Supplied passage ->
● ● ● ● ● ● ●

Assign a Series to several Rows of a Pandas DataFrame - python

I have a pandas DataFrame prepared with an Index and columns, all values are NaN.
Now I computed a result, which can be used for more than one row of a DataFrame, and I would like to assign them all at once. This can be done by a loop, but I am pretty sure that this assignment can be done at once.
Here is a scenario:
import pandas as pd
df = pd.DataFrame(index=['A', 'B', 'C'], columns=['C1', 'C2']) # original df
s = pd.Series({'C1': 1, 'C2': 'ham'}) # a computed result
index = pd.Index(['A', 'C']) # result is valid for rows 'A' and 'C'
The naive approach is
df.loc[index, :] = s
But this does not change the DataFrame at all. It remains as
C1 C2
A NaN NaN
B NaN NaN
C NaN NaN
How can this assignment be done?

It seems we can use the underlying array data to assign -
df.loc[index, :] = s.values
Now, this assumes that the order of index in s is same as in the columns of df. If that's not the case, as suggested by #Nras, we could use s[df.columns].values for right side assignment.

● ● ● ● ● ● ●

Supplied records ->
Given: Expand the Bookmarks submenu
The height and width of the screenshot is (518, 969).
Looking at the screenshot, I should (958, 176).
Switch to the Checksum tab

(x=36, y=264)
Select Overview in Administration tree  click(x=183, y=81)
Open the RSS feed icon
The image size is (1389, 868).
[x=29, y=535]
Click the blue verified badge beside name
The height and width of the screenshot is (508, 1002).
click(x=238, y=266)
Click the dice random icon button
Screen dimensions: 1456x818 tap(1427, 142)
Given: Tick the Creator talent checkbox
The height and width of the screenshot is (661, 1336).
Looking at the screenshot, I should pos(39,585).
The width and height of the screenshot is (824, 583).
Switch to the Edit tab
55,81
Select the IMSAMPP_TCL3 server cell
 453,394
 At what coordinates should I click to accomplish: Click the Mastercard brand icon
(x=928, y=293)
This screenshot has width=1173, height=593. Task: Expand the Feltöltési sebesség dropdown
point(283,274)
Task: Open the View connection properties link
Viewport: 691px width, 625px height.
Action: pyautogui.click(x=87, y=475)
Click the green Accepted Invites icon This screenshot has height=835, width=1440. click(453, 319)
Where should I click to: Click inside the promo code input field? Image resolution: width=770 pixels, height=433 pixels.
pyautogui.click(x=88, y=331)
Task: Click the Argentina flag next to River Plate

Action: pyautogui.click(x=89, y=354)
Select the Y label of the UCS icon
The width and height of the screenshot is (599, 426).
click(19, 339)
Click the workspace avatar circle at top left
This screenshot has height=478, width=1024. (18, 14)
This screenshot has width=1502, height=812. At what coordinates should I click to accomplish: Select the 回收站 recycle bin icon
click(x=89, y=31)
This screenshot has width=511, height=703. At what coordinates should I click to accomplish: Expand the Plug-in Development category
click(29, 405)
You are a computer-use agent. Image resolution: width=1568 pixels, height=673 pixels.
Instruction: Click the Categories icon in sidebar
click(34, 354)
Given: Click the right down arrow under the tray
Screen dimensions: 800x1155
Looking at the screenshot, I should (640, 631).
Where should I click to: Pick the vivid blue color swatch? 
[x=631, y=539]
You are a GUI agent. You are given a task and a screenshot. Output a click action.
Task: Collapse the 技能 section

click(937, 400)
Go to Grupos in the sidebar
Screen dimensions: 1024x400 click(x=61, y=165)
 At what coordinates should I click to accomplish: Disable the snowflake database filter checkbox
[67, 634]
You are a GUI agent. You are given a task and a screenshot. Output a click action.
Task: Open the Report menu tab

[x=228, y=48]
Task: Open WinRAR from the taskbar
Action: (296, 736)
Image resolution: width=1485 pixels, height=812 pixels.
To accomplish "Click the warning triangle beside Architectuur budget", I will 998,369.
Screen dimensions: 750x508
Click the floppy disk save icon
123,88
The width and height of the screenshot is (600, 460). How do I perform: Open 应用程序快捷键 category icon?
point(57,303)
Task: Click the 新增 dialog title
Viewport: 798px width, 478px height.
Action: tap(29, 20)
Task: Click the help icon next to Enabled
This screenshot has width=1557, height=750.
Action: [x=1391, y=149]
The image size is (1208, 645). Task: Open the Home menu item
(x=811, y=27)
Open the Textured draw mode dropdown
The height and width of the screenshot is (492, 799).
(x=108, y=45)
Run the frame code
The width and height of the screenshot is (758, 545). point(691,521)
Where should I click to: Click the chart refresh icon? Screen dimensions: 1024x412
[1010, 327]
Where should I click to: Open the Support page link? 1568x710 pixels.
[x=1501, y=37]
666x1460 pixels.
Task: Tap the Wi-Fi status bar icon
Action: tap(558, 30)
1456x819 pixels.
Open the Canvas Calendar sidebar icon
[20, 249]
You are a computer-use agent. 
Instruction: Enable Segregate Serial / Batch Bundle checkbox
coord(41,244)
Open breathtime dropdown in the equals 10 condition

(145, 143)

● ● ● ● ● ● ●

What needs to be done ->
Reproduce the pandas Series assignment thread word for word, in full.

Answer to the problem ->
Assign a Series to several Rows of a Pandas DataFrame - python

I have a pandas DataFrame prepared with an Index and columns, all values are NaN.
Now I computed a result, which can be used for more than one row of a DataFrame, and I would like to assign them all at once. This can be done by a loop, but I am pretty sure that this assignment can be done at once.
Here is a scenario:
import pandas as pd
df = pd.DataFrame(index=['A', 'B', 'C'], columns=['C1', 'C2']) # original df
s = pd.Series({'C1': 1, 'C2': 'ham'}) # a computed result
index = pd.Index(['A', 'C']) # result is valid for rows 'A' and 'C'
The naive approach is
df.loc[index, :] = s
But this does not change the DataFrame at all. It remains as
C1 C2
A NaN NaN
B NaN NaN
C NaN NaN
How can this assignment be done?

It seems we can use the underlying array data to assign -
df.loc[index, :] = s.values
Now, this assumes that the order of index in s is same as in the columns of df. If that's not the case, as suggested by #Nras, we could use s[df.columns].values for right side assignment.